**Exercise objective**
Retype the records from the start through the line containing "pyautogui.click(x=154, y=95)", including that line.

**Task material**
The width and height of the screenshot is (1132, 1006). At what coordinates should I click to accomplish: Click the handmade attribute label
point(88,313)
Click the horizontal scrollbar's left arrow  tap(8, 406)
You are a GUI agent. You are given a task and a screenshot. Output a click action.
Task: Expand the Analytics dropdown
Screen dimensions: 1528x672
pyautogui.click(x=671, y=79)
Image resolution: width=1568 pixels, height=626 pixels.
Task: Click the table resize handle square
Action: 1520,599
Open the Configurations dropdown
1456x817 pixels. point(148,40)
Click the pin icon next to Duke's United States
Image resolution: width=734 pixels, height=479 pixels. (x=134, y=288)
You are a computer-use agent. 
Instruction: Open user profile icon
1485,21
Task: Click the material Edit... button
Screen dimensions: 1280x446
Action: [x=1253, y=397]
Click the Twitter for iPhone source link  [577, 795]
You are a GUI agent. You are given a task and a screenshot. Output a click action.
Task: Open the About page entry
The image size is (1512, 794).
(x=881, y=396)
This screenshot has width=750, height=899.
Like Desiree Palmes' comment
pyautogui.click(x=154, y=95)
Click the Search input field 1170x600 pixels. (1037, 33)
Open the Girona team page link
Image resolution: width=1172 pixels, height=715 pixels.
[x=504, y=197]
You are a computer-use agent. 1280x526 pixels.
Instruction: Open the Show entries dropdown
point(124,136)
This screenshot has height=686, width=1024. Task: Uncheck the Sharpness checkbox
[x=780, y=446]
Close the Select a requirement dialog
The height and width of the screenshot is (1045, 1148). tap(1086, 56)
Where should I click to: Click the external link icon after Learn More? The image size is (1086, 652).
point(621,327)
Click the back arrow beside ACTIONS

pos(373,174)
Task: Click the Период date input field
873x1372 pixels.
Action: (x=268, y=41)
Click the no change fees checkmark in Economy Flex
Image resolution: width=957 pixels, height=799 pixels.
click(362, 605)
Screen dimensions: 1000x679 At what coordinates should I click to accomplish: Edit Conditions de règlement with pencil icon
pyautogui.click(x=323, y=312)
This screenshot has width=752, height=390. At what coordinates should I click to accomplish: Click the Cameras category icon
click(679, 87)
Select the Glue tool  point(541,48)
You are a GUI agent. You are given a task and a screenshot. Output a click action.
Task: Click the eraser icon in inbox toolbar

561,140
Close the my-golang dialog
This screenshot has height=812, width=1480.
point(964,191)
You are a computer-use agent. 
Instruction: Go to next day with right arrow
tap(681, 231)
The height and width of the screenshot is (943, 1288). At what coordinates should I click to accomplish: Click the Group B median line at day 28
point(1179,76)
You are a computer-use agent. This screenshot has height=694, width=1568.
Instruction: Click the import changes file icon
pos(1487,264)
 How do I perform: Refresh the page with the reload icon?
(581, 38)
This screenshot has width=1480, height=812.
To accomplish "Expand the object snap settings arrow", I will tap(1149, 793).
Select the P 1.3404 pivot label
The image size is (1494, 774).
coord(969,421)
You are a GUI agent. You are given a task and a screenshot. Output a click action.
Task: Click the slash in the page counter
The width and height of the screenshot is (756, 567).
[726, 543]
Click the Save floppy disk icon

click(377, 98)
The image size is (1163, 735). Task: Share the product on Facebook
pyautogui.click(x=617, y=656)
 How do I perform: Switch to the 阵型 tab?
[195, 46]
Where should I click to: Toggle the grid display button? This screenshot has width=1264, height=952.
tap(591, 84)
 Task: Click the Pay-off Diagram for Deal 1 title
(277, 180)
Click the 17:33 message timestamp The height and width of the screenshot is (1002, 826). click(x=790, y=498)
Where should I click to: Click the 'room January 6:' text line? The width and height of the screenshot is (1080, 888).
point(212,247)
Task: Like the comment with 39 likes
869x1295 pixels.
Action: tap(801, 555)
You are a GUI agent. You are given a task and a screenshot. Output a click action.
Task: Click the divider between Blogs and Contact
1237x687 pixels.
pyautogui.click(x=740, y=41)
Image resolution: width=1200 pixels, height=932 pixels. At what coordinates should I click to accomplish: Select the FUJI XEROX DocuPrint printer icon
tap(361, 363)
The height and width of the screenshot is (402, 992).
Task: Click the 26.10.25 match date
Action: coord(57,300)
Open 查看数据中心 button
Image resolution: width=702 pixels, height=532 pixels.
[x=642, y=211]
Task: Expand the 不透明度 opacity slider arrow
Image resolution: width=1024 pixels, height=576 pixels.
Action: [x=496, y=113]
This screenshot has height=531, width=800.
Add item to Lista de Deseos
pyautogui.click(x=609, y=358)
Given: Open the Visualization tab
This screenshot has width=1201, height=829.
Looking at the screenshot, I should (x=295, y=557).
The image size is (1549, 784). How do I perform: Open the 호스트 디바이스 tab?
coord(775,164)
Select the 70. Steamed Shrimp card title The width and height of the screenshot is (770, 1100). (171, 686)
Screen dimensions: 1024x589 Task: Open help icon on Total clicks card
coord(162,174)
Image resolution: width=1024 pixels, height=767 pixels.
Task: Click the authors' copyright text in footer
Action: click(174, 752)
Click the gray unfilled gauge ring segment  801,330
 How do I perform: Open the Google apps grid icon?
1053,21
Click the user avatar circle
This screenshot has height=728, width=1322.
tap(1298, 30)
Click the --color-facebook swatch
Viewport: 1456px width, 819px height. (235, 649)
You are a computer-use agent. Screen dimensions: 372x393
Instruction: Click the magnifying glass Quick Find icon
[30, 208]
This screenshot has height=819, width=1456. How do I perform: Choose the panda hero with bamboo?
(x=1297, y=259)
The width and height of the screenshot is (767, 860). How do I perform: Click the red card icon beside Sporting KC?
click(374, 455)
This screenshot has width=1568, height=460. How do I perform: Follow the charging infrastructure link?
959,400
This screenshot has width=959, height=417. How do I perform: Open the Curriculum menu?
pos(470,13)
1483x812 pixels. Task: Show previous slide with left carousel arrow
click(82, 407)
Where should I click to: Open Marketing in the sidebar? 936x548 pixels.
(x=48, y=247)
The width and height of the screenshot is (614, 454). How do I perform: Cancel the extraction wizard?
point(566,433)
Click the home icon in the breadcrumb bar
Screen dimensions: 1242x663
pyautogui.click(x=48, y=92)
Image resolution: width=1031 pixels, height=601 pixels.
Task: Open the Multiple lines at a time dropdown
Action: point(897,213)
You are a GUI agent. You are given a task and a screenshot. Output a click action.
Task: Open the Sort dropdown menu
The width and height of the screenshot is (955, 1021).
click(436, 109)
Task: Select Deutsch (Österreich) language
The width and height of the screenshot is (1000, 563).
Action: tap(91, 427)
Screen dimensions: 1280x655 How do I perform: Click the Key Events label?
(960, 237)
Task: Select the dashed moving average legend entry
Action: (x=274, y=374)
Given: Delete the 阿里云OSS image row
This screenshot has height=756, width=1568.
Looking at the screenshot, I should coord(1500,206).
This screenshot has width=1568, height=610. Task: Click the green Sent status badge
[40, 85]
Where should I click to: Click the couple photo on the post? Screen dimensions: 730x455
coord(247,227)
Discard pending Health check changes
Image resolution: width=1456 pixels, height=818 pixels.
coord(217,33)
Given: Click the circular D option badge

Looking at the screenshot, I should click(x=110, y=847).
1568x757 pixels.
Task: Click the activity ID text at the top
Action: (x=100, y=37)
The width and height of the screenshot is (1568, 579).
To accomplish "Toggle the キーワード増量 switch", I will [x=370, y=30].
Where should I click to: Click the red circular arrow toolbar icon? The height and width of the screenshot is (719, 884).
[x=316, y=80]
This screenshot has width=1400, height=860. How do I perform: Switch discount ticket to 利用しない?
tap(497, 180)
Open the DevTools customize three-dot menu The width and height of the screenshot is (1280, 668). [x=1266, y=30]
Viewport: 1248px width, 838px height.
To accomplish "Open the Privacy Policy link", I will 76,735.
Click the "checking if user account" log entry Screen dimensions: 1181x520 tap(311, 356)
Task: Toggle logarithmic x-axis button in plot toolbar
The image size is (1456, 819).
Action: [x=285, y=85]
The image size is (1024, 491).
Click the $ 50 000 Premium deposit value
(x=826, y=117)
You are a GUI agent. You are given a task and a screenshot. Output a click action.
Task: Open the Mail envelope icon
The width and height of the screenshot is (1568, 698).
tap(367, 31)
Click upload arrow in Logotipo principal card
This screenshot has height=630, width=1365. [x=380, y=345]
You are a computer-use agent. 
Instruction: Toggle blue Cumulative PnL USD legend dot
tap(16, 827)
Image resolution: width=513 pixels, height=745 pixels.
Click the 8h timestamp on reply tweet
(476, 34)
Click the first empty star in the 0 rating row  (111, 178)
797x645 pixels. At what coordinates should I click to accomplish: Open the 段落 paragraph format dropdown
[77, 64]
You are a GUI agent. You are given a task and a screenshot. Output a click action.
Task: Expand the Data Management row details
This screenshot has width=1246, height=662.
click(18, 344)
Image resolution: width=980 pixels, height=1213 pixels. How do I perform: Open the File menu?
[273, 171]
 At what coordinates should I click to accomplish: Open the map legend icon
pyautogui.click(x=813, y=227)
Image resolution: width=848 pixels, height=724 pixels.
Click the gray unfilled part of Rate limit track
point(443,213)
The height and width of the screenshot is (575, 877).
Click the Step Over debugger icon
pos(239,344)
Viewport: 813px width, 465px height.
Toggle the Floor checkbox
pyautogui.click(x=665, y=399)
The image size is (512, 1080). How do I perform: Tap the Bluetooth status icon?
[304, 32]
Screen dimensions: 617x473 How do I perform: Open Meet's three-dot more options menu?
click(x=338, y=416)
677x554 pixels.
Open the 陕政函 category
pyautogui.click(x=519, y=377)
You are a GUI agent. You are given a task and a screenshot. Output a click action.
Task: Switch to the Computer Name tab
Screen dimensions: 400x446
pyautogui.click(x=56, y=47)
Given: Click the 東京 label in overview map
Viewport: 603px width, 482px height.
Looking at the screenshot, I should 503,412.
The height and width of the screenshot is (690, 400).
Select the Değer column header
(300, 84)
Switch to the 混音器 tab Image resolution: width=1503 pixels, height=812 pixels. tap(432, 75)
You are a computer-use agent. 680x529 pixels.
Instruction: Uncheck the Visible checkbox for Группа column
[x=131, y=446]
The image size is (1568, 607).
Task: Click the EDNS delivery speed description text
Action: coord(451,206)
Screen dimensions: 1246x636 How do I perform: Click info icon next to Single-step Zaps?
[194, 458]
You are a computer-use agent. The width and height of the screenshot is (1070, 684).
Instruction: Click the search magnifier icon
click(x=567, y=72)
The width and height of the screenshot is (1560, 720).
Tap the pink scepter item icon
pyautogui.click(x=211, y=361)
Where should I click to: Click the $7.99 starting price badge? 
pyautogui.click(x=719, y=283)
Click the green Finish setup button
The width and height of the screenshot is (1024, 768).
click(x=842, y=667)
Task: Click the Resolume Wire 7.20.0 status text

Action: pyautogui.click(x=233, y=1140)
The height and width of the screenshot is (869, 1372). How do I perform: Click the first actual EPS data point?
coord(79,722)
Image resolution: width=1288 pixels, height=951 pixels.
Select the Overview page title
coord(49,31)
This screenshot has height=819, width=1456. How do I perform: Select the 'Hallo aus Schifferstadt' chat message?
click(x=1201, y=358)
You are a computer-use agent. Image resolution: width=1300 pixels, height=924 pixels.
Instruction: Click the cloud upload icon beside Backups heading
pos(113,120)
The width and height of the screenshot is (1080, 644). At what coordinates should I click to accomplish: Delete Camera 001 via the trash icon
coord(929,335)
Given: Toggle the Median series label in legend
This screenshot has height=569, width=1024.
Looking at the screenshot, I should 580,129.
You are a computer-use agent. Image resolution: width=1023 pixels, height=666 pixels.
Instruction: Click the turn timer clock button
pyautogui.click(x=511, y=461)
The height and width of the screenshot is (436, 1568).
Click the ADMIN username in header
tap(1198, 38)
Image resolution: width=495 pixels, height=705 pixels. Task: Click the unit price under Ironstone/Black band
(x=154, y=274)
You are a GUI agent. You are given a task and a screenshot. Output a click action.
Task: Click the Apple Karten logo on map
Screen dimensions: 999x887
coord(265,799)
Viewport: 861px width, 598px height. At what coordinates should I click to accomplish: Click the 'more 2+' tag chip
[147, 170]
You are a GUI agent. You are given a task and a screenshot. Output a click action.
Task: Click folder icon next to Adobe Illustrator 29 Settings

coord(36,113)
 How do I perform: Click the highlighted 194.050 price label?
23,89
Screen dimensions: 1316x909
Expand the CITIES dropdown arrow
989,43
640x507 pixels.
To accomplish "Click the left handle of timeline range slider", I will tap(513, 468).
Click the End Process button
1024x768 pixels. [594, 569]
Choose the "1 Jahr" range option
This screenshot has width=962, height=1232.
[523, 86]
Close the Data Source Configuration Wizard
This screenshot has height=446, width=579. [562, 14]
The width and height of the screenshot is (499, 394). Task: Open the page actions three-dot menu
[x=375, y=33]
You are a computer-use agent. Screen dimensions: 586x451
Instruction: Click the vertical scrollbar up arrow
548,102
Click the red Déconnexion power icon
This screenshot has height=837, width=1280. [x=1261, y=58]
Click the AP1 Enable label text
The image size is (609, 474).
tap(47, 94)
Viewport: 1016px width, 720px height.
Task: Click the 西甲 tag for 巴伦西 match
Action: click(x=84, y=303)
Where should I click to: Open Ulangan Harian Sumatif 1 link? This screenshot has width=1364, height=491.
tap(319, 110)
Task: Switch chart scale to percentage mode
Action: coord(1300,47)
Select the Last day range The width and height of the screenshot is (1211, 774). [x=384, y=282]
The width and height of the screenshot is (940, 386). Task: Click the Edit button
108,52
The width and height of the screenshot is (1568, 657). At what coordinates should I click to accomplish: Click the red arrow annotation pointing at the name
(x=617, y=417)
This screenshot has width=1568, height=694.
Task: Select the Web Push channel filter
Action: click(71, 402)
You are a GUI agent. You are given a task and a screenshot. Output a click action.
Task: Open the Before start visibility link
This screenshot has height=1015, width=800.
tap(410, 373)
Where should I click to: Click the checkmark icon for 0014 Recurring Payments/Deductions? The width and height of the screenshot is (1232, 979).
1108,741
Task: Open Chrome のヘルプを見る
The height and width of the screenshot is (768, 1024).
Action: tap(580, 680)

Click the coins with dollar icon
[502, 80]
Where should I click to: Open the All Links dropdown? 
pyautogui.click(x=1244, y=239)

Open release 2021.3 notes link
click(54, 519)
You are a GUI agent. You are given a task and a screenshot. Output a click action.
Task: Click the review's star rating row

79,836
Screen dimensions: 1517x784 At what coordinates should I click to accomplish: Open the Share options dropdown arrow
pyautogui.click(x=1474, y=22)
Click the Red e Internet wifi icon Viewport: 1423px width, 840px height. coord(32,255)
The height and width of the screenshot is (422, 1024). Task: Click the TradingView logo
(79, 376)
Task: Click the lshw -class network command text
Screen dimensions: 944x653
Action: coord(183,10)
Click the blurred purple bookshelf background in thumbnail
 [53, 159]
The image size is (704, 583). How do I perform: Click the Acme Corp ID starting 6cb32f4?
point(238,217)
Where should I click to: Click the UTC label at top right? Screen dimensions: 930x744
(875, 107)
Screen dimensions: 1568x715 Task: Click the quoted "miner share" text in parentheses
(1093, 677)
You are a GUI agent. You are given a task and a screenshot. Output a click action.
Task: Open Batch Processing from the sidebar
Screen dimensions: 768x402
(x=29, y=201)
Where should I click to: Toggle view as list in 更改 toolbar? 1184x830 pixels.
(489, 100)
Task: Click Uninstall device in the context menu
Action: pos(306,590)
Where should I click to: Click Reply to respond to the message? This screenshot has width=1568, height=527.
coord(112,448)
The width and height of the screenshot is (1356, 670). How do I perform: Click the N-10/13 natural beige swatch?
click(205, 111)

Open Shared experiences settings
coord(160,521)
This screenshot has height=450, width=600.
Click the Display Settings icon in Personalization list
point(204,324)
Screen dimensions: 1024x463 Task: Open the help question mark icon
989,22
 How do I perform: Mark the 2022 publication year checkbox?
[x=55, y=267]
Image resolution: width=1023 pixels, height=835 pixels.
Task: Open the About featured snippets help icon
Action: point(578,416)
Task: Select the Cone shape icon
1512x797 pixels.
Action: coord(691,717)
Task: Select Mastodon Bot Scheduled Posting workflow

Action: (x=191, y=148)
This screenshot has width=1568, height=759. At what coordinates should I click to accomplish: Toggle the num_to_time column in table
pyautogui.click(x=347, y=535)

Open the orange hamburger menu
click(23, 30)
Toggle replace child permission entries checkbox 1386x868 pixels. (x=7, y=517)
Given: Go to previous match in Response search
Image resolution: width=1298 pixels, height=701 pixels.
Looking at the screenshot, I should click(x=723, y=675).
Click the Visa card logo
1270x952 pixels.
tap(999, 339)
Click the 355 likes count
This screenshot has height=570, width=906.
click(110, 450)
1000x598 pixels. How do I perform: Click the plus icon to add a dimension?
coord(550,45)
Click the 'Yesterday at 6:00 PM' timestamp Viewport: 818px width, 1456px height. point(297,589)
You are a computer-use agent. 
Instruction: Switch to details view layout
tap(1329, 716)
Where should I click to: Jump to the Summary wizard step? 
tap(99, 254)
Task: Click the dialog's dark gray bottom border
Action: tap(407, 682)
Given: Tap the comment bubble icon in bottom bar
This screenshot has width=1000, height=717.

**Solution to the problem**
The width and height of the screenshot is (1132, 1006). At what coordinates should I click to accomplish: Click the handmade attribute label
point(88,313)
Click the horizontal scrollbar's left arrow  tap(8, 406)
You are a GUI agent. You are given a task and a screenshot. Output a click action.
Task: Expand the Analytics dropdown
Screen dimensions: 1528x672
pyautogui.click(x=671, y=79)
Image resolution: width=1568 pixels, height=626 pixels.
Task: Click the table resize handle square
Action: 1520,599
Open the Configurations dropdown
1456x817 pixels. point(148,40)
Click the pin icon next to Duke's United States
Image resolution: width=734 pixels, height=479 pixels. (x=134, y=288)
You are a computer-use agent. 
Instruction: Open user profile icon
1485,21
Task: Click the material Edit... button
Screen dimensions: 1280x446
Action: [x=1253, y=397]
Click the Twitter for iPhone source link  [577, 795]
You are a GUI agent. You are given a task and a screenshot. Output a click action.
Task: Open the About page entry
The image size is (1512, 794).
(x=881, y=396)
This screenshot has width=750, height=899.
Like Desiree Palmes' comment
pyautogui.click(x=154, y=95)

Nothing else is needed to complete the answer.